[Saved data entries]
####

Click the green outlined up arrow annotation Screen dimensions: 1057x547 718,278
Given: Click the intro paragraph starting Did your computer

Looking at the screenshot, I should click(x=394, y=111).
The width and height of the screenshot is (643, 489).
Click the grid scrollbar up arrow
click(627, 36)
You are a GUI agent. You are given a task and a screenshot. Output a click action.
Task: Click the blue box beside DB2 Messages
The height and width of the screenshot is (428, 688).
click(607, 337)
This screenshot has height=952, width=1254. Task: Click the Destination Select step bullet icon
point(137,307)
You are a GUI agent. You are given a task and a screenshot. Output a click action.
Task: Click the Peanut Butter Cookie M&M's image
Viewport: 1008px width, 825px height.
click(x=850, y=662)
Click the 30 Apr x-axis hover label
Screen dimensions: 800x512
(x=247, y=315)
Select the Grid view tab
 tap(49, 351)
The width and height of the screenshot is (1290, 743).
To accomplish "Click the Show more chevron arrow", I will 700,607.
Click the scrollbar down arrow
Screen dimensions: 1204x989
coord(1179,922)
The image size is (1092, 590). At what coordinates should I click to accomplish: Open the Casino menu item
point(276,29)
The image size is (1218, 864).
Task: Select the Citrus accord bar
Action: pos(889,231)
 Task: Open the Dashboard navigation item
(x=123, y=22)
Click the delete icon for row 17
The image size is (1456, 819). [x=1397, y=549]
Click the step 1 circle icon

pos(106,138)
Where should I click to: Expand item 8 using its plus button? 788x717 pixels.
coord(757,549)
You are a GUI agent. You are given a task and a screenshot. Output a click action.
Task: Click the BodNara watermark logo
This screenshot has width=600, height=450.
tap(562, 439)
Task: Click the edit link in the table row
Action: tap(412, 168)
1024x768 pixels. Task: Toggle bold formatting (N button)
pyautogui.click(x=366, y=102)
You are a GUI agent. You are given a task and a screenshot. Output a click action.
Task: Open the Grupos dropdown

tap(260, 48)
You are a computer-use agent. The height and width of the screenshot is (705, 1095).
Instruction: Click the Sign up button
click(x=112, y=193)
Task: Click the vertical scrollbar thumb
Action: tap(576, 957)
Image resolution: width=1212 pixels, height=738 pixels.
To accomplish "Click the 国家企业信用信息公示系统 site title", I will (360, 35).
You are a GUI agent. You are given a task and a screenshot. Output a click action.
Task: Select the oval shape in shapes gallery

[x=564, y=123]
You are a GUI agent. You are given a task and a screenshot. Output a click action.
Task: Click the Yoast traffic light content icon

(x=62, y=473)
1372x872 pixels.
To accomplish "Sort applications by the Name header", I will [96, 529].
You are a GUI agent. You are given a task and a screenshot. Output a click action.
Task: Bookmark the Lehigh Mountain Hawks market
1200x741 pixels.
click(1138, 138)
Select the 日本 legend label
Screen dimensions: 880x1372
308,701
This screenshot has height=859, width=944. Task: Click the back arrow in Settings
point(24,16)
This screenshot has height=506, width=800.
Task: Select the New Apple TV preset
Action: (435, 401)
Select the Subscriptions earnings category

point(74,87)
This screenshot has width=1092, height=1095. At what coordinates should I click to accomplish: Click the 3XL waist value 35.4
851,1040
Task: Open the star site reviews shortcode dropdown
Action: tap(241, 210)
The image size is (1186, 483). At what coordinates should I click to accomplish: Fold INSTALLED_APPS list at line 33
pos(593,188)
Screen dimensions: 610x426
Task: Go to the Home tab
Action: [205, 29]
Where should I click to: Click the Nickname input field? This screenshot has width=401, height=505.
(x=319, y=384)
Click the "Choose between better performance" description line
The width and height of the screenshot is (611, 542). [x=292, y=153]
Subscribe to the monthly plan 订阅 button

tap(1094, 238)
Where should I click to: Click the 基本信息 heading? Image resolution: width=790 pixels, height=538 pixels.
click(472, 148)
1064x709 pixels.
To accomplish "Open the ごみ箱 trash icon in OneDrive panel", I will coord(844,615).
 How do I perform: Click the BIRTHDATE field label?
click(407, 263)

####

Your instructions: Each entry should be duplicated exactly as it was given.

Worked solution:
Click the green outlined up arrow annotation Screen dimensions: 1057x547 718,278
Given: Click the intro paragraph starting Did your computer

Looking at the screenshot, I should click(x=394, y=111).
The width and height of the screenshot is (643, 489).
Click the grid scrollbar up arrow
click(627, 36)
You are a GUI agent. You are given a task and a screenshot. Output a click action.
Task: Click the blue box beside DB2 Messages
The height and width of the screenshot is (428, 688).
click(607, 337)
This screenshot has height=952, width=1254. Task: Click the Destination Select step bullet icon
point(137,307)
You are a GUI agent. You are given a task and a screenshot. Output a click action.
Task: Click the Peanut Butter Cookie M&M's image
Viewport: 1008px width, 825px height.
click(x=850, y=662)
Click the 30 Apr x-axis hover label
Screen dimensions: 800x512
(x=247, y=315)
Select the Grid view tab
 tap(49, 351)
The width and height of the screenshot is (1290, 743).
To accomplish "Click the Show more chevron arrow", I will 700,607.
Click the scrollbar down arrow
Screen dimensions: 1204x989
coord(1179,922)
The image size is (1092, 590). At what coordinates should I click to accomplish: Open the Casino menu item
point(276,29)
The image size is (1218, 864).
Task: Select the Citrus accord bar
Action: pos(889,231)
 Task: Open the Dashboard navigation item
(x=123, y=22)
Click the delete icon for row 17
The image size is (1456, 819). [x=1397, y=549]
Click the step 1 circle icon

pos(106,138)
Where should I click to: Expand item 8 using its plus button? 788x717 pixels.
coord(757,549)
You are a GUI agent. You are given a task and a screenshot. Output a click action.
Task: Click the BodNara watermark logo
This screenshot has width=600, height=450.
tap(562, 439)
Task: Click the edit link in the table row
Action: tap(412, 168)
1024x768 pixels. Task: Toggle bold formatting (N button)
pyautogui.click(x=366, y=102)
You are a GUI agent. You are given a task and a screenshot. Output a click action.
Task: Open the Grupos dropdown

tap(260, 48)
You are a computer-use agent. The height and width of the screenshot is (705, 1095).
Instruction: Click the Sign up button
click(x=112, y=193)
Task: Click the vertical scrollbar thumb
Action: tap(576, 957)
Image resolution: width=1212 pixels, height=738 pixels.
To accomplish "Click the 国家企业信用信息公示系统 site title", I will (360, 35).
You are a GUI agent. You are given a task and a screenshot. Output a click action.
Task: Select the oval shape in shapes gallery

[x=564, y=123]
You are a GUI agent. You are given a task and a screenshot. Output a click action.
Task: Click the Yoast traffic light content icon

(x=62, y=473)
1372x872 pixels.
To accomplish "Sort applications by the Name header", I will [96, 529].
You are a GUI agent. You are given a task and a screenshot. Output a click action.
Task: Bookmark the Lehigh Mountain Hawks market
1200x741 pixels.
click(1138, 138)
Select the 日本 legend label
Screen dimensions: 880x1372
308,701
This screenshot has height=859, width=944. Task: Click the back arrow in Settings
point(24,16)
This screenshot has height=506, width=800.
Task: Select the New Apple TV preset
Action: (435, 401)
Select the Subscriptions earnings category

point(74,87)
This screenshot has width=1092, height=1095. At what coordinates should I click to accomplish: Click the 3XL waist value 35.4
851,1040
Task: Open the star site reviews shortcode dropdown
Action: tap(241, 210)
The image size is (1186, 483). At what coordinates should I click to accomplish: Fold INSTALLED_APPS list at line 33
pos(593,188)
Screen dimensions: 610x426
Task: Go to the Home tab
Action: [205, 29]
Where should I click to: Click the Nickname input field? This screenshot has width=401, height=505.
(x=319, y=384)
Click the "Choose between better performance" description line
The width and height of the screenshot is (611, 542). [x=292, y=153]
Subscribe to the monthly plan 订阅 button

tap(1094, 238)
Where should I click to: Click the 基本信息 heading? Image resolution: width=790 pixels, height=538 pixels.
click(472, 148)
1064x709 pixels.
To accomplish "Open the ごみ箱 trash icon in OneDrive panel", I will coord(844,615).
 How do I perform: Click the BIRTHDATE field label?
click(407, 263)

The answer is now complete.